▸ **Exercise requirements**
For the entries below, the expected answer is the line with "Task: Open the Object Mode dropdown", the line with "Click the Fotos, Videos, Text- und", and every line between them, exactly as written, and nothing more.

▸ **Collected data entries**
☆ ☆ ☆ ☆

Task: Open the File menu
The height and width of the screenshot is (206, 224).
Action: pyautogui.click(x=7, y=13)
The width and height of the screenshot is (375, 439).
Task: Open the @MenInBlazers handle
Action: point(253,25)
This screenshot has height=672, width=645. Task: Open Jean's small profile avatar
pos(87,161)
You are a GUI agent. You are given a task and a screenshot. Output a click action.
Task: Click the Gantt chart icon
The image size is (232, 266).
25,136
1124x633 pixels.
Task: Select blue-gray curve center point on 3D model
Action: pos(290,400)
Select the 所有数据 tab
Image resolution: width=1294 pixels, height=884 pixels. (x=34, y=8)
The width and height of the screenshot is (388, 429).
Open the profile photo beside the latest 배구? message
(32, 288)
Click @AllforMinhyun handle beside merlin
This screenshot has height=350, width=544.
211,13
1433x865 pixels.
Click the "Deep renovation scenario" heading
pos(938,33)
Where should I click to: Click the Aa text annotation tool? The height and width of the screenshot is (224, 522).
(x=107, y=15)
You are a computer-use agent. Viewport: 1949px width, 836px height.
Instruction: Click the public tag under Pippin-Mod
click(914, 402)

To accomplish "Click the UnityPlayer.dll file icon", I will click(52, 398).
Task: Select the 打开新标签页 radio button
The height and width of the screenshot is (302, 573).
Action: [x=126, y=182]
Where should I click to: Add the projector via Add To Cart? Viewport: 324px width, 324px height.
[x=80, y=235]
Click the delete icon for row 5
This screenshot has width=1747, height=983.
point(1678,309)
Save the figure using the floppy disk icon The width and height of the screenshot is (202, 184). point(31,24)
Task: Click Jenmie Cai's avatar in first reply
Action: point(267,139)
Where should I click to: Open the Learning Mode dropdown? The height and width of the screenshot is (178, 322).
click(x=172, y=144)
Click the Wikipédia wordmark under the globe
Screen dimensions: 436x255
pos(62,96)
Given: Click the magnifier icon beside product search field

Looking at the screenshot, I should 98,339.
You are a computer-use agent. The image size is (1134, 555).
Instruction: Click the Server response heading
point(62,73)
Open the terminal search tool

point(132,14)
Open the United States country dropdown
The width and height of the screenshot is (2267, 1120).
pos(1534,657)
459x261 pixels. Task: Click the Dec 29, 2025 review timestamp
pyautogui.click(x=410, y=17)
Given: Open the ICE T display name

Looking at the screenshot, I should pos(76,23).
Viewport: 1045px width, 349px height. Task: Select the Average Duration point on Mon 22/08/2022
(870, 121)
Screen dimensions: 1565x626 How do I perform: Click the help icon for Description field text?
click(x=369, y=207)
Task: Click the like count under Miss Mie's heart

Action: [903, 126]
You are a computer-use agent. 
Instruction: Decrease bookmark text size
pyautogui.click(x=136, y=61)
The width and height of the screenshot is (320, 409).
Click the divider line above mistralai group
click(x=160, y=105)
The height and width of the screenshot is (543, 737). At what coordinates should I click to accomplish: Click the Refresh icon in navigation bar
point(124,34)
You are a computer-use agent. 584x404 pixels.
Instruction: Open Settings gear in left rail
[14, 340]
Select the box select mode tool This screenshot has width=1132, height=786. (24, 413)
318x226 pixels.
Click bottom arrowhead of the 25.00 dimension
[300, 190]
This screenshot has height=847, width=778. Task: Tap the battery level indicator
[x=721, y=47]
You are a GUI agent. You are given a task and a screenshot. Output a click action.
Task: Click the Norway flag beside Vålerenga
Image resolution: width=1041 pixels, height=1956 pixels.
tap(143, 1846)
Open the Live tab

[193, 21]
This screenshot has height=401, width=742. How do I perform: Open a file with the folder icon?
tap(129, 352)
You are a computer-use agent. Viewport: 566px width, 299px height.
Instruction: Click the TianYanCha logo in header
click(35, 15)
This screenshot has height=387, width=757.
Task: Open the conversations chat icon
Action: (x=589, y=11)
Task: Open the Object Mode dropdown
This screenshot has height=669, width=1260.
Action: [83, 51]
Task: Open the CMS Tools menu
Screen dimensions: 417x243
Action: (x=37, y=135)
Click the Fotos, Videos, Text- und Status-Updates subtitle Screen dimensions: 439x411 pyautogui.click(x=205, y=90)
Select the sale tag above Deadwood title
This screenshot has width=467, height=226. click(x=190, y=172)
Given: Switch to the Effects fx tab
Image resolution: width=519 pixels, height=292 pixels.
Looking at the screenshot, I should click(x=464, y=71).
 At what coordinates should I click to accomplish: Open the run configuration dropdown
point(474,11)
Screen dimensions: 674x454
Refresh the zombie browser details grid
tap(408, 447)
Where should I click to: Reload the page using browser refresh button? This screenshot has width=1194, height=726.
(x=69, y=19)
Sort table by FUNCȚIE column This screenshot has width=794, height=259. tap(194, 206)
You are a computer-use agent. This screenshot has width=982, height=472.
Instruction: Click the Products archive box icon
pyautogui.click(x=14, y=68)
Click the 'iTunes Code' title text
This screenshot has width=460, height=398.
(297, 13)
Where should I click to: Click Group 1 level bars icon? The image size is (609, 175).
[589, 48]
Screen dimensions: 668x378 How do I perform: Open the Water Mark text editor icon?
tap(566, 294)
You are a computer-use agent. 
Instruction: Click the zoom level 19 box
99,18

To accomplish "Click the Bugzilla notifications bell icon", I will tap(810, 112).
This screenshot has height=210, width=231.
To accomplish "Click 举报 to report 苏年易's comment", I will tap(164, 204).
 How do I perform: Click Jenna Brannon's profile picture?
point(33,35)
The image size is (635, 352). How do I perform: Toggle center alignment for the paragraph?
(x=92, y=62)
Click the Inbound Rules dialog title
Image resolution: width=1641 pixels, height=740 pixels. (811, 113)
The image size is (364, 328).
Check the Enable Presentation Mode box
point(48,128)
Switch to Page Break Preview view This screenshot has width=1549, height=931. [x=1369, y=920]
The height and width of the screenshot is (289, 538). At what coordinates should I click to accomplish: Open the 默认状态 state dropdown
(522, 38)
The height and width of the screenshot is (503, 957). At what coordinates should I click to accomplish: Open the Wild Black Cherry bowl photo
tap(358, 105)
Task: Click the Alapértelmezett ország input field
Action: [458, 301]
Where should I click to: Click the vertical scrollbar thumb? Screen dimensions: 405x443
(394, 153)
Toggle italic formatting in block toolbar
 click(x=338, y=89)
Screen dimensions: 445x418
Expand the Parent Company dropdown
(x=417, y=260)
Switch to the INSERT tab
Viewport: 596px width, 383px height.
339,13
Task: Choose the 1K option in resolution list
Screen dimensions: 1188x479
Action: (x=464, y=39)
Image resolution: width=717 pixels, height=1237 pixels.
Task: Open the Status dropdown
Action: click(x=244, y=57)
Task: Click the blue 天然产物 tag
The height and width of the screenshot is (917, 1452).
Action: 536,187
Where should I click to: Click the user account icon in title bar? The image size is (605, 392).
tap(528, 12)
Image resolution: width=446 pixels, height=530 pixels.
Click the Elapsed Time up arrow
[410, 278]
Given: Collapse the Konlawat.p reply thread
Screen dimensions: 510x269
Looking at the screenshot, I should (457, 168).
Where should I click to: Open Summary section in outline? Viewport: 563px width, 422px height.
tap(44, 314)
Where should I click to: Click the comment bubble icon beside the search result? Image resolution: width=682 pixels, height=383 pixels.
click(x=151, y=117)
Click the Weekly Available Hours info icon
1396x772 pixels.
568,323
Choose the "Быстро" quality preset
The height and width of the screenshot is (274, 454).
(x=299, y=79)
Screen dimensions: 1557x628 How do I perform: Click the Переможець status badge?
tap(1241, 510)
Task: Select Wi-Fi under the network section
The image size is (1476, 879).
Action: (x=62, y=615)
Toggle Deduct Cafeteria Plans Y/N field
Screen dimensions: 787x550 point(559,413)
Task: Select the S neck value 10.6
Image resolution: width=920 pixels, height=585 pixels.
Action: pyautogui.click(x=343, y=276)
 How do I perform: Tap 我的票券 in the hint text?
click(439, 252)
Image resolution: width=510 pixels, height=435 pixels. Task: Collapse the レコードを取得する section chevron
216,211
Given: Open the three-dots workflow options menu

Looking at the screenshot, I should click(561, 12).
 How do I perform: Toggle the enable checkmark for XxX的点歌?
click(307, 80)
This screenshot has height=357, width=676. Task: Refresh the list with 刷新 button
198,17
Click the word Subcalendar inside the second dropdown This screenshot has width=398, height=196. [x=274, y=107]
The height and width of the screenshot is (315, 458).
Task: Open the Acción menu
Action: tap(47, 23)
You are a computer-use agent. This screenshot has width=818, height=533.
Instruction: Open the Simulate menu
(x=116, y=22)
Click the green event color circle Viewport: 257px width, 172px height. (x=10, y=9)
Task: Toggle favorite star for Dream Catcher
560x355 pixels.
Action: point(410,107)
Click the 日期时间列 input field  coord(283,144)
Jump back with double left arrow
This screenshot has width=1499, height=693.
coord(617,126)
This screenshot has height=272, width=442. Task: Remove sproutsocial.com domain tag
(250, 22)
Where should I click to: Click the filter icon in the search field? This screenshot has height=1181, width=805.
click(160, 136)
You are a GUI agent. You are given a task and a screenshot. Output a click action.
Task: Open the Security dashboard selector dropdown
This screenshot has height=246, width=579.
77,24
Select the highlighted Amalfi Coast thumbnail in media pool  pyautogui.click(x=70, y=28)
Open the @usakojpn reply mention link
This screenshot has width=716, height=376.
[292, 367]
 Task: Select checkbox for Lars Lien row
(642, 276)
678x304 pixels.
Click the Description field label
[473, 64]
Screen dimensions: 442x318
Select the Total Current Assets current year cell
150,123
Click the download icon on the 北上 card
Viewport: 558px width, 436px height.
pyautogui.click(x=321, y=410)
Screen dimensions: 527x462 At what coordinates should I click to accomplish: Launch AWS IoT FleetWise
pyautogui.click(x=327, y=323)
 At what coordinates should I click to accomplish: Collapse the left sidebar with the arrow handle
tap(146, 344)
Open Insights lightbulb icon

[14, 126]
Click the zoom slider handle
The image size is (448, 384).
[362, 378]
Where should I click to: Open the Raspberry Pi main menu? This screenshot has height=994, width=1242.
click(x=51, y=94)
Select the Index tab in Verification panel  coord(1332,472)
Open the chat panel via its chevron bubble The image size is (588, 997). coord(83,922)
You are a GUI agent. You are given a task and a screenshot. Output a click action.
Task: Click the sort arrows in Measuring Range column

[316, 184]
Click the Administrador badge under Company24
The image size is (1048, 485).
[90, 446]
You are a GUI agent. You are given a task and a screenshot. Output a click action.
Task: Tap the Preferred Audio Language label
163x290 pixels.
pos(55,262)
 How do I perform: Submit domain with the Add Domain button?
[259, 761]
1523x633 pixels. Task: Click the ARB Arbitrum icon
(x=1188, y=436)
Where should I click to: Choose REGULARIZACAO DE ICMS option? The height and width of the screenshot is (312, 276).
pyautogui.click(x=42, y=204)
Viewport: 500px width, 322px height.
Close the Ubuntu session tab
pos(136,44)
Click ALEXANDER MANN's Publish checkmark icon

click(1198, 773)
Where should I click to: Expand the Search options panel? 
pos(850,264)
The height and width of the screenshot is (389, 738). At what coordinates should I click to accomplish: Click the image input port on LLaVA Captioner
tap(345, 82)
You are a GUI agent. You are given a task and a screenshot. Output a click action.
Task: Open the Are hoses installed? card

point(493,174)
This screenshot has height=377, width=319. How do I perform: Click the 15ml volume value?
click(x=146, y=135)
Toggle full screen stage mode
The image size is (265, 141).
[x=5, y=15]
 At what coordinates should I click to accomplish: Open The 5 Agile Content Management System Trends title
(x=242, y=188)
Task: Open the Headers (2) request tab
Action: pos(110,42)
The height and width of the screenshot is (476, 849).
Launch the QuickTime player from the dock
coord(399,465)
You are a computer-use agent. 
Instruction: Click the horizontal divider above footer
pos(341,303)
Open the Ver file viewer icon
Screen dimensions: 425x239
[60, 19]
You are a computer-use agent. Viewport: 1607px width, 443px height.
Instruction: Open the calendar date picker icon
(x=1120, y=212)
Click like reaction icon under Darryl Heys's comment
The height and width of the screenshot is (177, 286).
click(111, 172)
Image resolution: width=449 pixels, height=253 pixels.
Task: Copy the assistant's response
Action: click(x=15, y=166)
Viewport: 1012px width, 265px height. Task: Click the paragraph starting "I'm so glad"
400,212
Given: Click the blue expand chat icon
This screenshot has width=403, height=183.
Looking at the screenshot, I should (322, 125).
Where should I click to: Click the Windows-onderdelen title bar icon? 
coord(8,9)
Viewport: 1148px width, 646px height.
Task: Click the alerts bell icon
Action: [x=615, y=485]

☆ ☆ ☆ ☆

▸ **Result of the task**
Task: Open the Object Mode dropdown
This screenshot has height=669, width=1260.
Action: [83, 51]
Task: Open the CMS Tools menu
Screen dimensions: 417x243
Action: (x=37, y=135)
Click the Fotos, Videos, Text- und Status-Updates subtitle Screen dimensions: 439x411 pyautogui.click(x=205, y=90)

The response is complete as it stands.